[Stored data]

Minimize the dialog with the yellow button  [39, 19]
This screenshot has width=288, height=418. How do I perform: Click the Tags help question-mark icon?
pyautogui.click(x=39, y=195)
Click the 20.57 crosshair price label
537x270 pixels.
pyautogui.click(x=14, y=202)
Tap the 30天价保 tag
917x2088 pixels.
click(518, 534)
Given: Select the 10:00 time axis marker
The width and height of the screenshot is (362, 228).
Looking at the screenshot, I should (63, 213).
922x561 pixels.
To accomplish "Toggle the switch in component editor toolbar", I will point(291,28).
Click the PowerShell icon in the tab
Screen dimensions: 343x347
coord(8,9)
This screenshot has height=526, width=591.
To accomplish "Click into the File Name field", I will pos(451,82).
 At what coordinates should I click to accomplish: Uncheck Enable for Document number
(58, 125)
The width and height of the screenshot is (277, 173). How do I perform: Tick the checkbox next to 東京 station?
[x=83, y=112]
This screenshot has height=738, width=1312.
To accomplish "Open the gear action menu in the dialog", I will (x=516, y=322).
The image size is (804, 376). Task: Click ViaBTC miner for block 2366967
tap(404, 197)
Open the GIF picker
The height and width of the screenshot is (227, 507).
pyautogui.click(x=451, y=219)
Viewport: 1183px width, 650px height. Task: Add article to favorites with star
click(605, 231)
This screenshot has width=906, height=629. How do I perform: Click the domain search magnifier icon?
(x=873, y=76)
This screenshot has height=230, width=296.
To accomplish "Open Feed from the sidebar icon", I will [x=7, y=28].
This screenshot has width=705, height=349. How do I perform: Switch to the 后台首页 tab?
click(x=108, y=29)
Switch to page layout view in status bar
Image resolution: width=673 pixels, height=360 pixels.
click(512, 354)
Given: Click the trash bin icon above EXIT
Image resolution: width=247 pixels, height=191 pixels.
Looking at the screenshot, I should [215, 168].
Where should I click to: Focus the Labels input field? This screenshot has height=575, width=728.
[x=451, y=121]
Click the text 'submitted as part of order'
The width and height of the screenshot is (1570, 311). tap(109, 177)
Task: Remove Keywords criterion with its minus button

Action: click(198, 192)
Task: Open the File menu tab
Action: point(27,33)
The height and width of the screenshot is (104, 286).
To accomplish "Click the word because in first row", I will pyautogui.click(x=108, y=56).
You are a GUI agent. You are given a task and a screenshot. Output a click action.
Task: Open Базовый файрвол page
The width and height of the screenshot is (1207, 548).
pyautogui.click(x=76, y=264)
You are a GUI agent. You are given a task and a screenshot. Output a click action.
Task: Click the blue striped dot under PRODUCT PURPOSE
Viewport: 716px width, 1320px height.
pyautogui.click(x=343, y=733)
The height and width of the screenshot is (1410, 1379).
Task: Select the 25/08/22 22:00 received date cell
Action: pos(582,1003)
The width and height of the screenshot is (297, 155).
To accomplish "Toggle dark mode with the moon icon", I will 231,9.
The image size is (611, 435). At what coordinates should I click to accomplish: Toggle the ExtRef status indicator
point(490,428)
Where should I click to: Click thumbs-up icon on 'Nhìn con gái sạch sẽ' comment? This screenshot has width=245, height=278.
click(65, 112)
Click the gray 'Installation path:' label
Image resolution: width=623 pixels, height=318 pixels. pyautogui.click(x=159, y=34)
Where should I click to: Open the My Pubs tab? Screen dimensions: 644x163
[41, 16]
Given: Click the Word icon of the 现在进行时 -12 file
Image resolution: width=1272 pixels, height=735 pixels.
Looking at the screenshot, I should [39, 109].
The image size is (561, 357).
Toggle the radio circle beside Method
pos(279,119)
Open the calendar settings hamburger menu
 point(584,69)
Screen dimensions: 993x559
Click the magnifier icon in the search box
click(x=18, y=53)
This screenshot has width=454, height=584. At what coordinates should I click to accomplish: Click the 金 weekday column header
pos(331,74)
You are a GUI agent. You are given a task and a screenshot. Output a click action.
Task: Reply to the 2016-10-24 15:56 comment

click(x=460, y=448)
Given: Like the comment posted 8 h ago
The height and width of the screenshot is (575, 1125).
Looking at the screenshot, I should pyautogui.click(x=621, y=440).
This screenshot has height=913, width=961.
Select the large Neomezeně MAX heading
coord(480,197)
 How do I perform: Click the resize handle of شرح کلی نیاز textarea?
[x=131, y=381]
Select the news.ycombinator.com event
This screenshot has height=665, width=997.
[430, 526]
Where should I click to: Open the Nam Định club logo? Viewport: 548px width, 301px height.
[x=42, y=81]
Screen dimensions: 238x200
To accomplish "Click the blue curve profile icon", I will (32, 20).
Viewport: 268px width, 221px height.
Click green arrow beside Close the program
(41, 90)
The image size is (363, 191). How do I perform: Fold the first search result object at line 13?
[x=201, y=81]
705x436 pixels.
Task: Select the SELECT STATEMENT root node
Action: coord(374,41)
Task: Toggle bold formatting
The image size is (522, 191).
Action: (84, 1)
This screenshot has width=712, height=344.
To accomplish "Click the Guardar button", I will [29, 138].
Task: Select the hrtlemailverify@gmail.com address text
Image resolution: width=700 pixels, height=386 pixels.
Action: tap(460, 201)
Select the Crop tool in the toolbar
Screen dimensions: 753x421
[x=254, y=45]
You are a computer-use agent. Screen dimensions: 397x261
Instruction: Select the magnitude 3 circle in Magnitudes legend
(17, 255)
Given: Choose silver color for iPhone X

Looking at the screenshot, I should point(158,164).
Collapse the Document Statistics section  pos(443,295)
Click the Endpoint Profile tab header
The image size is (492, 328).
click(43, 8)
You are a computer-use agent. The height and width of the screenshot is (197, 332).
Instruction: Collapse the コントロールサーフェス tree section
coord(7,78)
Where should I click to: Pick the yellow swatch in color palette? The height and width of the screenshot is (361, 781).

● **THE PROBLEM**
Among the lines above, please find those with "page" and copy them.

● **OUTPUT FOR THIS TASK**
Switch to page layout view in status bar
Task: Open Базовый файрвол page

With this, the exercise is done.